■ TO DO: Give every line below again, exactly.

■ DATA SHOWN:
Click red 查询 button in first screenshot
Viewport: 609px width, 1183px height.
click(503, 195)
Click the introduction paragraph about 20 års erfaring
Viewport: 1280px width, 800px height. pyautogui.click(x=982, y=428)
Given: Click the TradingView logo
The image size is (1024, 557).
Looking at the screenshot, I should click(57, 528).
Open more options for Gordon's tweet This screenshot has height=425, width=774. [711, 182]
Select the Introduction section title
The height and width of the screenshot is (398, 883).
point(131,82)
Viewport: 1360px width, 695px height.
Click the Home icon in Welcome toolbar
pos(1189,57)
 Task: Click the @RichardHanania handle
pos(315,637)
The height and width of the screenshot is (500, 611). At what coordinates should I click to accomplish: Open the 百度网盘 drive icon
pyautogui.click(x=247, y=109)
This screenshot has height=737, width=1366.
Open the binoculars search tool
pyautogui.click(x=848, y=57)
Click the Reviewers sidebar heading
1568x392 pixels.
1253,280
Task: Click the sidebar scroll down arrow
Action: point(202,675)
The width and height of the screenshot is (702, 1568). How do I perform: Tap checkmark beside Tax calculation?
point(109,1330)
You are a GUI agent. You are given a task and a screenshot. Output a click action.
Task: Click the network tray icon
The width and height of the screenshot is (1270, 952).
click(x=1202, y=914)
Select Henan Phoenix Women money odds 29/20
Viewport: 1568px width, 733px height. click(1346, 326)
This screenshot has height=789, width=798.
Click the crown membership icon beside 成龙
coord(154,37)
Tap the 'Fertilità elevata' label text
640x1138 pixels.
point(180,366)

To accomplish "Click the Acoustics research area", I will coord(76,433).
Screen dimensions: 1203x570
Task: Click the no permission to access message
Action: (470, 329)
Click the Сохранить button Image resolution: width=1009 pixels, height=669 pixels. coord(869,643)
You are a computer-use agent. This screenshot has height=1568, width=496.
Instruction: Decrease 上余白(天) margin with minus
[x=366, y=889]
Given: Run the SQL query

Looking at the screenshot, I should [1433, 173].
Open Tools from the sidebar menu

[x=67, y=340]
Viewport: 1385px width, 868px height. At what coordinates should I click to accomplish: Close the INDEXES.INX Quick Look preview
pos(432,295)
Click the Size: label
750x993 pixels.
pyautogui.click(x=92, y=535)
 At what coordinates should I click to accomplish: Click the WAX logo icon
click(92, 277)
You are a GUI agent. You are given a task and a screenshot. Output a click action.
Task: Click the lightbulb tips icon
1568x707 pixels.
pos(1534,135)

■ WRITTEN ANSWER:
Click red 查询 button in first screenshot
Viewport: 609px width, 1183px height.
click(503, 195)
Click the introduction paragraph about 20 års erfaring
Viewport: 1280px width, 800px height. pyautogui.click(x=982, y=428)
Given: Click the TradingView logo
The image size is (1024, 557).
Looking at the screenshot, I should click(57, 528).
Open more options for Gordon's tweet This screenshot has height=425, width=774. [711, 182]
Select the Introduction section title
The height and width of the screenshot is (398, 883).
point(131,82)
Viewport: 1360px width, 695px height.
Click the Home icon in Welcome toolbar
pos(1189,57)
 Task: Click the @RichardHanania handle
pos(315,637)
The height and width of the screenshot is (500, 611). At what coordinates should I click to accomplish: Open the 百度网盘 drive icon
pyautogui.click(x=247, y=109)
This screenshot has height=737, width=1366.
Open the binoculars search tool
pyautogui.click(x=848, y=57)
Click the Reviewers sidebar heading
1568x392 pixels.
1253,280
Task: Click the sidebar scroll down arrow
Action: point(202,675)
The width and height of the screenshot is (702, 1568). How do I perform: Tap checkmark beside Tax calculation?
point(109,1330)
You are a GUI agent. You are given a task and a screenshot. Output a click action.
Task: Click the network tray icon
The width and height of the screenshot is (1270, 952).
click(x=1202, y=914)
Select Henan Phoenix Women money odds 29/20
Viewport: 1568px width, 733px height. click(1346, 326)
This screenshot has height=789, width=798.
Click the crown membership icon beside 成龙
coord(154,37)
Tap the 'Fertilità elevata' label text
640x1138 pixels.
point(180,366)

To accomplish "Click the Acoustics research area", I will coord(76,433).
Screen dimensions: 1203x570
Task: Click the no permission to access message
Action: (470, 329)
Click the Сохранить button Image resolution: width=1009 pixels, height=669 pixels. coord(869,643)
You are a computer-use agent. This screenshot has height=1568, width=496.
Instruction: Decrease 上余白(天) margin with minus
[x=366, y=889]
Given: Run the SQL query

Looking at the screenshot, I should [1433, 173].
Open Tools from the sidebar menu

[x=67, y=340]
Viewport: 1385px width, 868px height. At what coordinates should I click to accomplish: Close the INDEXES.INX Quick Look preview
pos(432,295)
Click the Size: label
750x993 pixels.
pyautogui.click(x=92, y=535)
 At what coordinates should I click to accomplish: Click the WAX logo icon
click(92, 277)
You are a GUI agent. You are given a task and a screenshot. Output a click action.
Task: Click the lightbulb tips icon
1568x707 pixels.
pos(1534,135)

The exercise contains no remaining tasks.